Hi Lmh,

It is true there are no DMD's for progressive ms. I think Mitoxantrone is approved for SPMS or worsening RRMS but this is a chemo drug so you may want to ask your doctor about it..

There was a Copaxone study conducted in the past for PPMS but it was stopped early. However there was a post-hoc analysis that showed men had a lower progression than woman. Here is the article:

http://www.ncbi.nlm.nih.gov/pubmed/19426995

I don't think Tec has been evaluated for SPMS.

Personally I take Copaxone and have started an add-on therapy. I don't know if this will help with SPMS but it may be worthwhile to read about it:

http://activemsers.wssnoc.net/showthread.php?t=1811

Best of luck in whatever you decide.

Tysabri

Cv factor,

Thanks for the reply. Still on the Tysabri, doctors are so hesitant to take me off, even though I'm clearly progressing. Getting more nervous about PML risks since I finished my 29th dose, even though I was JC virus negative in March.
Wish I had researched more and was not as trusting in what my doctor had to say. I'm afraid to continue taking it, and afraid to stop.
Thanks again.

Perhaps, your doctors believe MS might progress faster w/o Tysabri. Unfortunately, there is only one way to know for sure but if you halt Tysabri and suffer permanent damage from MS progression there is no way to undo it. Truly, you face a difficult decision when the outcome is so unpredictable.

PML is caused by the JC virus; if you don’t have JC virus you don’t have much PML risk. Of course, people do convert from JCV- to JCV+ at a small rate each year as they age. That is a normal expected occurrence, as you might suppose, from getting older thus having more opportunities for exposure.

Tysabri is a tough horse to dismount and ways to do so safely are studied and debated. In a nutshell, the shorter the washout period, the better chance of MS not rebounding because the next MS DMT has a better chance to become effective before Tysabri gets so diluted with time that it no longer affords protection from MS.
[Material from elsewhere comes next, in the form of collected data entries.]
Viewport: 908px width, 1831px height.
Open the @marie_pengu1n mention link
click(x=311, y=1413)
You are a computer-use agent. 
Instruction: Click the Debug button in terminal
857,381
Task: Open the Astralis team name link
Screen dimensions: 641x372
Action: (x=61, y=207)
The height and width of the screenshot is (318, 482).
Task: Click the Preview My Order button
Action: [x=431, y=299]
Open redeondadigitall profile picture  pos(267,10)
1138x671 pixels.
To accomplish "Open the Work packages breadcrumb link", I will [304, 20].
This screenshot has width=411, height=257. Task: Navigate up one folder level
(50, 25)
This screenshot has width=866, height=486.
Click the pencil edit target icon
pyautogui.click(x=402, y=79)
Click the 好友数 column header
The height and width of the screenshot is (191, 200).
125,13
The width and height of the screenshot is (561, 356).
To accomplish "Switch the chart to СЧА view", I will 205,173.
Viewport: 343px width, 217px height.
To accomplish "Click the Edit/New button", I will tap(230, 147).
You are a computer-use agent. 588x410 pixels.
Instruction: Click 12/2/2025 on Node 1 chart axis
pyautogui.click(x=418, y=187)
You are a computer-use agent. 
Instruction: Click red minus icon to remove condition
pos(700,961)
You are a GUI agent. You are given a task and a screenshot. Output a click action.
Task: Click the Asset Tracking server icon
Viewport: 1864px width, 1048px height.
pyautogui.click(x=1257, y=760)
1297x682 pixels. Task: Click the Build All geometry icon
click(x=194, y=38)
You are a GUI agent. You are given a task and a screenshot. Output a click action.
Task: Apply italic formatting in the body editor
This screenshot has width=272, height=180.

One approach which is gaining traction to reduce PML risk on Tysabri is extending time between doses. This may not be an option for someone with especially active MS; individual circumstances vary greatly. But for those participating in dose extension the results have been good. No cases of PML reported in over 1,000 patient-years, so far. For some statisticians, statistical significance has been achieved and those believe extending time between doses has indeed reduced PML risk. Perhaps, it may be an option to explore in the future if you stay on Tysabri.

Lastly, no matter what phase of MS is currently diagnosed, if your neuro believes inflammation may still occasionally cause problems for you it is understandable that he would continue a DMT, thinking you may benefit and there isn’t much outside a DMT that he would prescribe, anyway. Some chance at effectiveness is better than no chance may be his thinking. And, evidently, he believes Tysabri has the best chance of benefitting you. Statistically, he is probably right; individually, it is a best guess situation. I hate making best guess decisions but often that is what we all do, doctor or patient.

I hope you achieve a level of comfort about a DMT or alternate therapy. I hope the very best for you.

Lmh,

People with SPMS can still have relapses, so it's possible that taking Tysabri (or another DMT) will decrease the likelihood of having more of them. It's not actually known whether Tysabri has an effect on SPMS. Biogen is conducting a clinical trial to evaluate this, but the results haven't been released yet. The only clinical trials in SPMS with a lot of statistical power have been conducted with other drugs.

As myoak says, your current risk of developing PML is very low. So long as you're JC negative, and get tested every year for the virus, your risk of developing PML is around 1/10000. This is similar to your annual risk of dying in a car accident. It's not negligible, but it's not something that you radically alter your life for either.

If you're comfortable with answering -- how long have you had MS for? Were you taking other DMTs before Tysabri?

Tysabri

Throwaway123,

I was diagnosed with RRMS seven years ago, but now realize my very first symptoms that were sensory in nature happened five years earlier. My first DMT was Beta interferon, which I faithfully injected for several years, before the doctors made the push for Tysabri.
I'll have to see the results of the next JC virus test, and then make my pros and cons list....
In the mean time I am extending the time between doses. Thanks for the post!